Sky started his school career by being kicked out of two different preschools because of his behavior. He could tell you what page of which book mentioned the thing you were talking about, but he didn’t understand it wasn’t ok to crash into other kids, run around his chair, or touch everything and everyone between his chair and the teacher’s desk.
Once we had a diagnosis, we realized his sensory and auditory processing “disorders” meant that he experienced the world in a vastly different way than we did. That’s when we started along the path of helping him develop the tools he would need to be successful in a world that isn’t suited to him. He spent hours in therapy learning how to interpret people’s words and facial expressions. We made social stories—so many social stories.
It was amazing to see him start to thrive once people learned to speak his language. As he cracked the code of how the neurotypical world worked, he started to take off! By sixth grade, he was excelling academically and no longer needed an IEP. He also had a solid friend group (that he’s kept to this day.)

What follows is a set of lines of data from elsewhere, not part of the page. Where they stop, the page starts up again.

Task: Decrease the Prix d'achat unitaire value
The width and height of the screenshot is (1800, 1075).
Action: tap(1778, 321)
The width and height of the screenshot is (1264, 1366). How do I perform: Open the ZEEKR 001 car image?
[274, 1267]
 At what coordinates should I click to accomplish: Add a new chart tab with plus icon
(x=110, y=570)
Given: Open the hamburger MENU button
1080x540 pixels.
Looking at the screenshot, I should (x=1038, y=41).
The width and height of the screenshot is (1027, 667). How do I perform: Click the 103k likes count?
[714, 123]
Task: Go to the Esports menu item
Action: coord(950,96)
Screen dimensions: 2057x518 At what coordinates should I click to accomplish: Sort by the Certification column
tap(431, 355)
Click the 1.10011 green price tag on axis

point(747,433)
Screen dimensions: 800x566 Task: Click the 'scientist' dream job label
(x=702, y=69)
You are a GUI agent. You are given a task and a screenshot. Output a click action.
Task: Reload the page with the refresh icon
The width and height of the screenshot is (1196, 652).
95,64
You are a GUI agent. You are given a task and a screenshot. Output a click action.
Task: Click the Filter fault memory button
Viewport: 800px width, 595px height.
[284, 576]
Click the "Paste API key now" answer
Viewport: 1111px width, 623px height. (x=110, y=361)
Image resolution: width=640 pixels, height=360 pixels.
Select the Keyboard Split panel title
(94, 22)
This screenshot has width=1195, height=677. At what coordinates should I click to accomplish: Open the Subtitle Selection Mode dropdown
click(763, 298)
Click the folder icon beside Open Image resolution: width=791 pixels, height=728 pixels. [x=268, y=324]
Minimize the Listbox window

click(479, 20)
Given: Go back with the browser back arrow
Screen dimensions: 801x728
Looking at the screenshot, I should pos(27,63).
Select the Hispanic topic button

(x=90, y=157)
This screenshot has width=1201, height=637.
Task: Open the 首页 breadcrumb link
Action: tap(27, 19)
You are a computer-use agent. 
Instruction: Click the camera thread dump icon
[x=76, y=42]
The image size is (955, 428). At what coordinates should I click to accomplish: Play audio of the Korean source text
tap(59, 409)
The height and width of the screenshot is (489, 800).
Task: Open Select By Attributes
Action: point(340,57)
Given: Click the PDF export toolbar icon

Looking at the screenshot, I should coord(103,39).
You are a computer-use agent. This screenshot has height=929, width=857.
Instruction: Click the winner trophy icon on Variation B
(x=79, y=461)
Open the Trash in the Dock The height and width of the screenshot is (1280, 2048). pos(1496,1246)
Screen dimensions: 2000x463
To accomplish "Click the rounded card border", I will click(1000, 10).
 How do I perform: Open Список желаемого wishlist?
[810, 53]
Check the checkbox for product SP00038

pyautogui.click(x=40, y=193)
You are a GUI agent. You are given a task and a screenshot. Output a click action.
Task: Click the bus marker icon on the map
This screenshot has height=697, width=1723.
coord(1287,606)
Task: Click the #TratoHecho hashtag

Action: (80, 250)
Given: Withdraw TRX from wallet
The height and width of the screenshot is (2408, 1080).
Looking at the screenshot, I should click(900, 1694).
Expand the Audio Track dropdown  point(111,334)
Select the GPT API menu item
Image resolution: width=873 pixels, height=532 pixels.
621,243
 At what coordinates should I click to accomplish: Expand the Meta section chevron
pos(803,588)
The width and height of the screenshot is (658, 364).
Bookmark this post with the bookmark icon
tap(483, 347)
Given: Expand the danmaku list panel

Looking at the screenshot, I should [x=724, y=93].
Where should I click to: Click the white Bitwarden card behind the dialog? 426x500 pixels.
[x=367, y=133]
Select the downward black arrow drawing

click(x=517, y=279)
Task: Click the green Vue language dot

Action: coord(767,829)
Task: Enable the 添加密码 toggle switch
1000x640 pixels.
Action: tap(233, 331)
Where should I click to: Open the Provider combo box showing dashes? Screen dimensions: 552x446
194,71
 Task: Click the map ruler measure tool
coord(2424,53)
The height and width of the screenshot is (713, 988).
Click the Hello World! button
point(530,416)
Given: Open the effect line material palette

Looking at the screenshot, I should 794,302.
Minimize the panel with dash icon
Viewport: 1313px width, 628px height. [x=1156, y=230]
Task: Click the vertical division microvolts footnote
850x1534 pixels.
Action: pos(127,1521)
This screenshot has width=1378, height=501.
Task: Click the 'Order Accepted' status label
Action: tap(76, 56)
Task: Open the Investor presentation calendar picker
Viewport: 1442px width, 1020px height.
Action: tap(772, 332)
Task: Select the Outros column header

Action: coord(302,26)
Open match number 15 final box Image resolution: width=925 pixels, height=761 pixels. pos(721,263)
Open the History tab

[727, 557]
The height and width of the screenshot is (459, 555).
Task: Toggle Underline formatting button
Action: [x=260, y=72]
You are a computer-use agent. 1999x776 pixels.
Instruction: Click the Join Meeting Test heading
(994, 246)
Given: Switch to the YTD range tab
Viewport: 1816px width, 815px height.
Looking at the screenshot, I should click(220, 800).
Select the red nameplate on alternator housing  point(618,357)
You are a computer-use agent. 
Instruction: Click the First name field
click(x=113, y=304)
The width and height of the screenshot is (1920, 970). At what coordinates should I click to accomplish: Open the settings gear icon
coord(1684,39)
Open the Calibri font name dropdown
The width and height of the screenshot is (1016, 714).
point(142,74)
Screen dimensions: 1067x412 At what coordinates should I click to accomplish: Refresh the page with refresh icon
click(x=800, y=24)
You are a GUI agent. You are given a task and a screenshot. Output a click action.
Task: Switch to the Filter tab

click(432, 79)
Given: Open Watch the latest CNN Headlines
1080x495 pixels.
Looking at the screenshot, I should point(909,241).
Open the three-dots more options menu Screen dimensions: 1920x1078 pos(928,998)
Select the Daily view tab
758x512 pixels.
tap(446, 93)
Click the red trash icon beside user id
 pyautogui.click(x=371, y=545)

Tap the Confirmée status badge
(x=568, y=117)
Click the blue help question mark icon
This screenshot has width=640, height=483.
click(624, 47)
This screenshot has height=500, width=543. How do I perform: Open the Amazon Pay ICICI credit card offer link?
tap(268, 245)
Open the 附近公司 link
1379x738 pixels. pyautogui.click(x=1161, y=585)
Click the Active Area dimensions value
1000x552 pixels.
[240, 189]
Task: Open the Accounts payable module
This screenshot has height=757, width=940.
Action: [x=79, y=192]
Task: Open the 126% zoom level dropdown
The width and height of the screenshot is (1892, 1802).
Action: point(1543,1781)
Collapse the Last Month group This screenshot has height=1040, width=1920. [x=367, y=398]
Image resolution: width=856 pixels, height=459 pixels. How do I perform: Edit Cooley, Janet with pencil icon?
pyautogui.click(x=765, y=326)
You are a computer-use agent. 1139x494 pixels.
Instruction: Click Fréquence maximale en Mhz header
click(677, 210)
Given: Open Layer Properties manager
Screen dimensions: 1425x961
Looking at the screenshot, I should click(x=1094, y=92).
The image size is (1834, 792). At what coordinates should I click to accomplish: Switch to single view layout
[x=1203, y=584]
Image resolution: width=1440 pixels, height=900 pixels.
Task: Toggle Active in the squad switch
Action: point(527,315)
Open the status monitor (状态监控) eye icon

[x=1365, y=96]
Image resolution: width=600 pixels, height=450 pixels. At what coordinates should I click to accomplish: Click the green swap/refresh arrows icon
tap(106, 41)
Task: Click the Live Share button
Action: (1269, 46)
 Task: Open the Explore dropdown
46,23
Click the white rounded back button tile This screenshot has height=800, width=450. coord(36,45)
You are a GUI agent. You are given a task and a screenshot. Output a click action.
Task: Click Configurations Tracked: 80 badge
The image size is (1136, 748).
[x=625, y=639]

Then Covid happened. His sophomore year was an every other day schedule with him learning remotely one day and in the classroom the next. The teachers were figuring things out as they went along, and suddenly nothing was as clear as it used to be, making it impossible for him to understand how to apply all of the social and classroom rules he had worked so hard to memorize.
He fought to continue doing what he’d been doing, but the wheels came off after the start of second semester. He began to struggle in classes and had to medically withdraw from some of them. It got to the point where he couldn’t go to school any more. He stopped talking to friends and couldn’t enjoy any of the things that used to make him so happy. There were many days during those long, horrible months where he wasn’t sure he would be able to finish high school. It was a tremendous blow for someone who had worked so hard for so long just to make school work for him.
Ren and I struggled to help him and feared he wouldn’t find his way out. But he didn’t give up. Junior year was still really difficult. He couldn’t juggle as many activities as before. He had to be more careful to prevent himself from being overwhelmed. I had to learn not to push him (that one took me a long time to figure out). He found a combo of classes and activities that worked for him and slowly began to excel in his classes again. By senior year, he had regained his rhythm.
Last month, he graduated Summa Cum Laude, and in the fall he heads to college with academic and art scholarships. But what makes us proudest is how he never quits. He is 100% Sky, and I’m so glad I’ve been able to go on this journey with him.
When I started this blog more than ten years ago, I did it because I wasn’t at all sure how to be a good mom for Sky. It all felt so overwhelming, and the only thing I knew how to do was put one foot in front of the other and try to address issues as they arose. Along the way, I slowly (painfully slowly) learned how to get out of the way and let him show me what he needs.
If you have time, I encourage you to go back to the beginning of the blog and look at how much this kid has changed. We’ve both have!